The qualitative performance of the proposed AVE-CLIP is demonstrated in Figure 5 for two audio-visual events. For comparative analysis, we have shown the performance of the PSP model ([37]) as well. In the first event, the AVE represents a moving helicopter. Though the helicopter is visible in the first frame, it is a background event due to the absence of the flying helicopter sound. Only the middle three frames capture the AVE through audio-visual correspondence. Our proposed method perfectly distinguishes the helicopter event whereas PSP ([37]) fails at the challenging first frame. The second event representing a person playing the violin is very challenging given that the violin is hardly visible. Though the sound of violin is present throughout, the image of violin is visible in only few frames that represents the AVE. The PSP ([37]) method generates some incorrect predictions at event transitions. However, the proposed AVE-CLIP perfectly distinguishes the event frames, which demonstrates its effectiveness for generalizing local variations.

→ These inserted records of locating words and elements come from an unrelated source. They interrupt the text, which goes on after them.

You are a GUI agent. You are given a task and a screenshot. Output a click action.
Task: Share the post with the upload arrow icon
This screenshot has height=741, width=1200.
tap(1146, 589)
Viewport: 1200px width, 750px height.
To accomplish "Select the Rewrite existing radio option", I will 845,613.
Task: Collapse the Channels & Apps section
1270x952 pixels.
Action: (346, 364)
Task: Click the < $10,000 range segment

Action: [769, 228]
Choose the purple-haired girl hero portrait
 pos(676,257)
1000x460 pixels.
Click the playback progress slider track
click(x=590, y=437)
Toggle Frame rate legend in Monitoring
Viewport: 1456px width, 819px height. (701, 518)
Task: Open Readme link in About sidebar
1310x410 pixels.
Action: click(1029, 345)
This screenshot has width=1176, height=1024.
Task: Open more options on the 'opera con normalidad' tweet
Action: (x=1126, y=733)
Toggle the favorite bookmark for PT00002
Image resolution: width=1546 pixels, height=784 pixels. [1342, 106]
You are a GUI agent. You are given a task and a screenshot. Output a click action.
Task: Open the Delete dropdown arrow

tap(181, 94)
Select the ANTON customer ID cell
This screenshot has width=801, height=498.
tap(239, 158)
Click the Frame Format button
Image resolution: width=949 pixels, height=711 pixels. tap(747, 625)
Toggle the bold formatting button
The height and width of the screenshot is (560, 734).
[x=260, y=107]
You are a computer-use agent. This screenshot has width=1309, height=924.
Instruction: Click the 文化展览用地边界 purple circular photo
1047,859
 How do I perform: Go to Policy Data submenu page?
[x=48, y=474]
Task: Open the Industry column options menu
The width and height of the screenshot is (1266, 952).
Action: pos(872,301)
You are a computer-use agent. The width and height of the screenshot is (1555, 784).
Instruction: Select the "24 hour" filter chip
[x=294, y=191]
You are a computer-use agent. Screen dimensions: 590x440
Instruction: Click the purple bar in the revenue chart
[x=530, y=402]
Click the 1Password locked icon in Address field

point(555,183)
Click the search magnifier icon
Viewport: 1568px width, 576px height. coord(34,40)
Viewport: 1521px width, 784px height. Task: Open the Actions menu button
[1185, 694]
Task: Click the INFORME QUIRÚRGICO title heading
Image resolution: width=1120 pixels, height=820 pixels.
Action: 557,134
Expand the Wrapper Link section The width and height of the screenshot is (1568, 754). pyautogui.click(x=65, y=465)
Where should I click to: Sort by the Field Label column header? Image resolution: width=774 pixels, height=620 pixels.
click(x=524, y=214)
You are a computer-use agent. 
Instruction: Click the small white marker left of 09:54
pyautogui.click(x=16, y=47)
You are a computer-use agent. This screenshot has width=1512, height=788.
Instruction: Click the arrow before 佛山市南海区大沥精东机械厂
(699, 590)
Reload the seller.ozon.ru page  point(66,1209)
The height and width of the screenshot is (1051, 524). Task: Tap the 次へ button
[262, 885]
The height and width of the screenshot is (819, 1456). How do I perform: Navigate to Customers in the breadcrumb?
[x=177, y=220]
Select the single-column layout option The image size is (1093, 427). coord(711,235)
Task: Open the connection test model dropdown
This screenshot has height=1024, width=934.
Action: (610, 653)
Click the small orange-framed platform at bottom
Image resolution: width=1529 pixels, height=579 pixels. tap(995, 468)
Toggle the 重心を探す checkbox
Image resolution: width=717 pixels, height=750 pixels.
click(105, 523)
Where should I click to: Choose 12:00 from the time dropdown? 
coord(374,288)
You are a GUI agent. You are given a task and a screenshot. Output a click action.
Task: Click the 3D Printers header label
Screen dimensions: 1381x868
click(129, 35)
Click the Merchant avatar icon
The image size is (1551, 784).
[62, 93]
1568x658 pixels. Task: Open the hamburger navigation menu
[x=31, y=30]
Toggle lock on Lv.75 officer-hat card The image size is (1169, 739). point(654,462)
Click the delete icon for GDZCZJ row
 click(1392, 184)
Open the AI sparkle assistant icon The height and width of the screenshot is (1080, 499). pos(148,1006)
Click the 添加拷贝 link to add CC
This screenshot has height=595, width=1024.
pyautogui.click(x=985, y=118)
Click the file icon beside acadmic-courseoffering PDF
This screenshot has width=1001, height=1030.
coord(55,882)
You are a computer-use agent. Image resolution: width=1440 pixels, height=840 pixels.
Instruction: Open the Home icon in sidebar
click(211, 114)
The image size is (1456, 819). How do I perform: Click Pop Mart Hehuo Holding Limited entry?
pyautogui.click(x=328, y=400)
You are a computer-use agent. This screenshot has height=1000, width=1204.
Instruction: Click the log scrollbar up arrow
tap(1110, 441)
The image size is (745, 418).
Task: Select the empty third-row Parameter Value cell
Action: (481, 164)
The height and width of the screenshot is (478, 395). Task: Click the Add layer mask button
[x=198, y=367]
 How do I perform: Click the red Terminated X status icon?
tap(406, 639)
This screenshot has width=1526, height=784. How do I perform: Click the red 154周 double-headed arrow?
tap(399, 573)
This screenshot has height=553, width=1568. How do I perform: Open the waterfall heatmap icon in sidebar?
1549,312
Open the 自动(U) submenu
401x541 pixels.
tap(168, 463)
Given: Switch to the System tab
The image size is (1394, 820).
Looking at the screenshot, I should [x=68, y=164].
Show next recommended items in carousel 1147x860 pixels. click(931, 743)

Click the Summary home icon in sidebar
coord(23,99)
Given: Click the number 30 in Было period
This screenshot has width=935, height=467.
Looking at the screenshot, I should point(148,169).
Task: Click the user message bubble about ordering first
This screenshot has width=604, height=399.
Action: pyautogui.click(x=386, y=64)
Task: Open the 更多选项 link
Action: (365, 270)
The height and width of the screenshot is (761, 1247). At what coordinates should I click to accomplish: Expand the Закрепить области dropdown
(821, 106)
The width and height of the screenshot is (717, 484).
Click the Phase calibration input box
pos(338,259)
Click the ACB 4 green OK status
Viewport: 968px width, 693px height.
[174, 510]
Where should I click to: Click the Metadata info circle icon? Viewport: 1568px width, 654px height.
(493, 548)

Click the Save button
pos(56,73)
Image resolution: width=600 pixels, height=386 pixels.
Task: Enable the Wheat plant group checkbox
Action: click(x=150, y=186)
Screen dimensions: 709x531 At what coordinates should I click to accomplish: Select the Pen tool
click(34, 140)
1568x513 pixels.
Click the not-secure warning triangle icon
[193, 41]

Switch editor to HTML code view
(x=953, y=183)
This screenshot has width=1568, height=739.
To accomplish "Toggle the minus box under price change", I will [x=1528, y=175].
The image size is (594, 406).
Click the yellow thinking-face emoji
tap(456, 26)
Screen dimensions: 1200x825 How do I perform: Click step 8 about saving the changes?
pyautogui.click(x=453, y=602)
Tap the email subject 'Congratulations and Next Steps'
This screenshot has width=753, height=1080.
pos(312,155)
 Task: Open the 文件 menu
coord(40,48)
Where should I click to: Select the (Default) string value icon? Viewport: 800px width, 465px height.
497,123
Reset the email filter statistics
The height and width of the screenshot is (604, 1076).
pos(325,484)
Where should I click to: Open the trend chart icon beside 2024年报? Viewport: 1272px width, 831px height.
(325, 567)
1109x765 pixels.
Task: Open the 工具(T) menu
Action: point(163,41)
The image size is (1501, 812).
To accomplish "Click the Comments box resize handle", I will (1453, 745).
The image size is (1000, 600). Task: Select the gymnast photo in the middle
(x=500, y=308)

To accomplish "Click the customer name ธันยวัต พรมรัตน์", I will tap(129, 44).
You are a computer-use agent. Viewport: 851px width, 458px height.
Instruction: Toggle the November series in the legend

Furthermore, AVE-CLIP achieves better performance in many challenging cases that demands different scales of temporal reasoning throughout video.

Refer to caption
Figure 5: Visual representation of performances of PSP ([37]) and AVE-CLIP on two AVE events (helicopter and violin). The AVE-CLIP performs better to localize event transitions.

5 Conclusion

In this paper, we introduced AVE-CLIP that uses AudioCLIP encoders in conjunction with a multi-scale temporal fusion based transformer architecture for improving AVE localization performance. We show that the effect of AudioCLIP encoders with contrastive fine-tuning is significant in AVE-localization for generating improved multi-modal representation. Our results show that local feature variations are essential for event transition detection while global variations are critical for identifying different event classes. The proposed multi-window fusion module exploits both local and global variations with multi-domain attention thereby significantly improving performance. The temporal refining of the event frames simplifies the event classification task which improves multi-class AVE localization performance. Finally, by exploiting the sequential nature of AVEs with a simple post-processing scheme, we were able to achieve state-of-the-art performance on the AVE dataset.

Acknowledgements

This research was supported in part by the Office of Naval Research, Minerva Program, and a UT Cockrell School of Engineering Doctoral Fellowship.